• **Extracted records**
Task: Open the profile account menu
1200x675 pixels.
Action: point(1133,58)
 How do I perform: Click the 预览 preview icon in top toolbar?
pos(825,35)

---

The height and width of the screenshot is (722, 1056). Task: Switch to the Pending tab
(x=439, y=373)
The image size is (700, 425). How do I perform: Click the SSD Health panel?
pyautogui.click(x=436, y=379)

==

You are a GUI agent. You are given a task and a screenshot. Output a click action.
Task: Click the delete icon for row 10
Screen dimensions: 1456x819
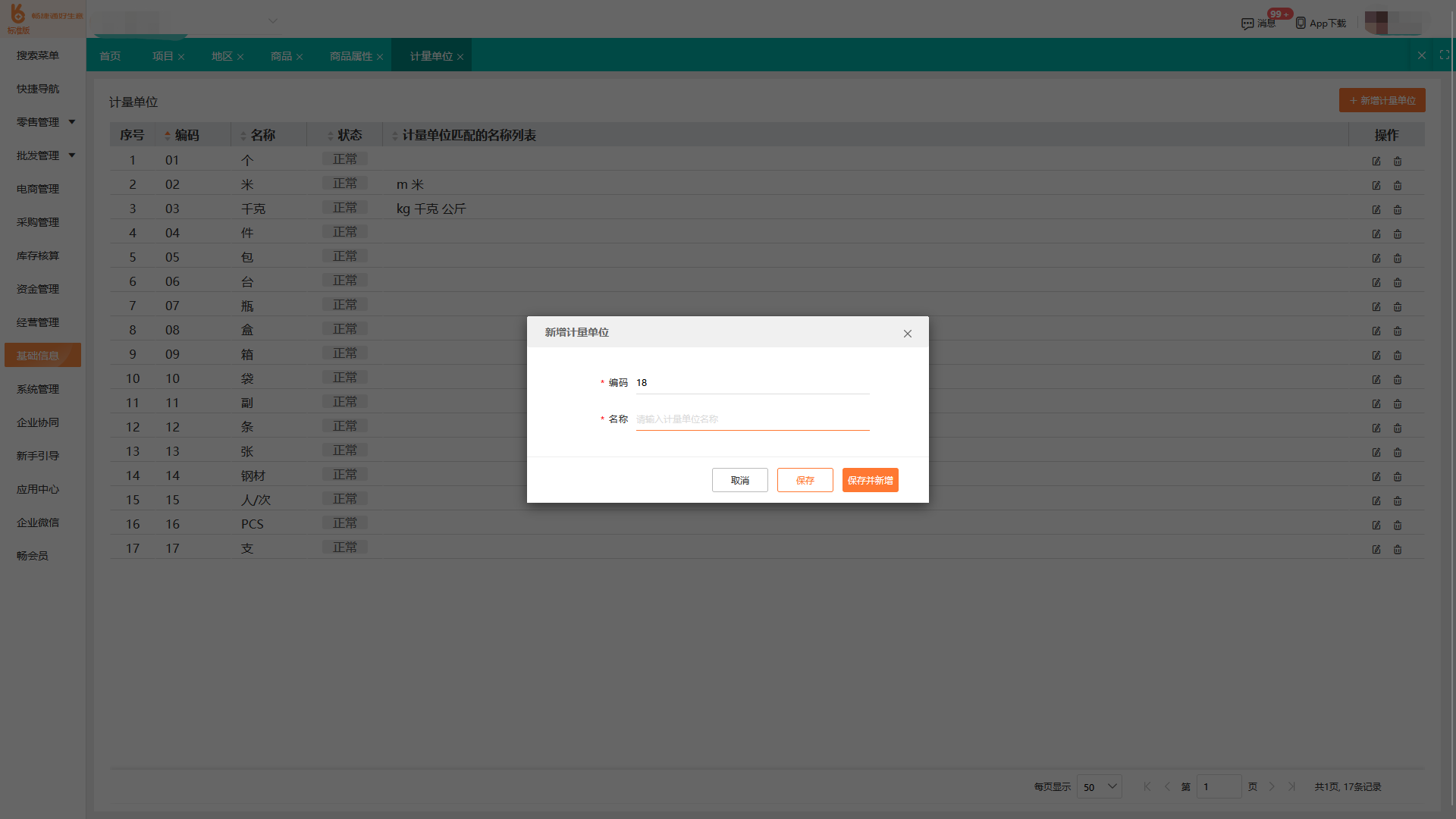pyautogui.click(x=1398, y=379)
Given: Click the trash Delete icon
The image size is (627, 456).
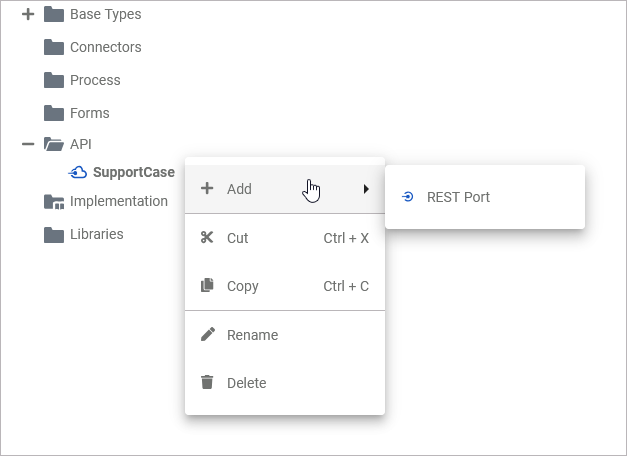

• **What you should do**
From the material above, copy exactly the lines between the line holding "Given: Click the trash Delete icon" and the line holding "The image size is (627, 456).", inclusive, and only those.

• **Expected answer**
Given: Click the trash Delete icon
The image size is (627, 456).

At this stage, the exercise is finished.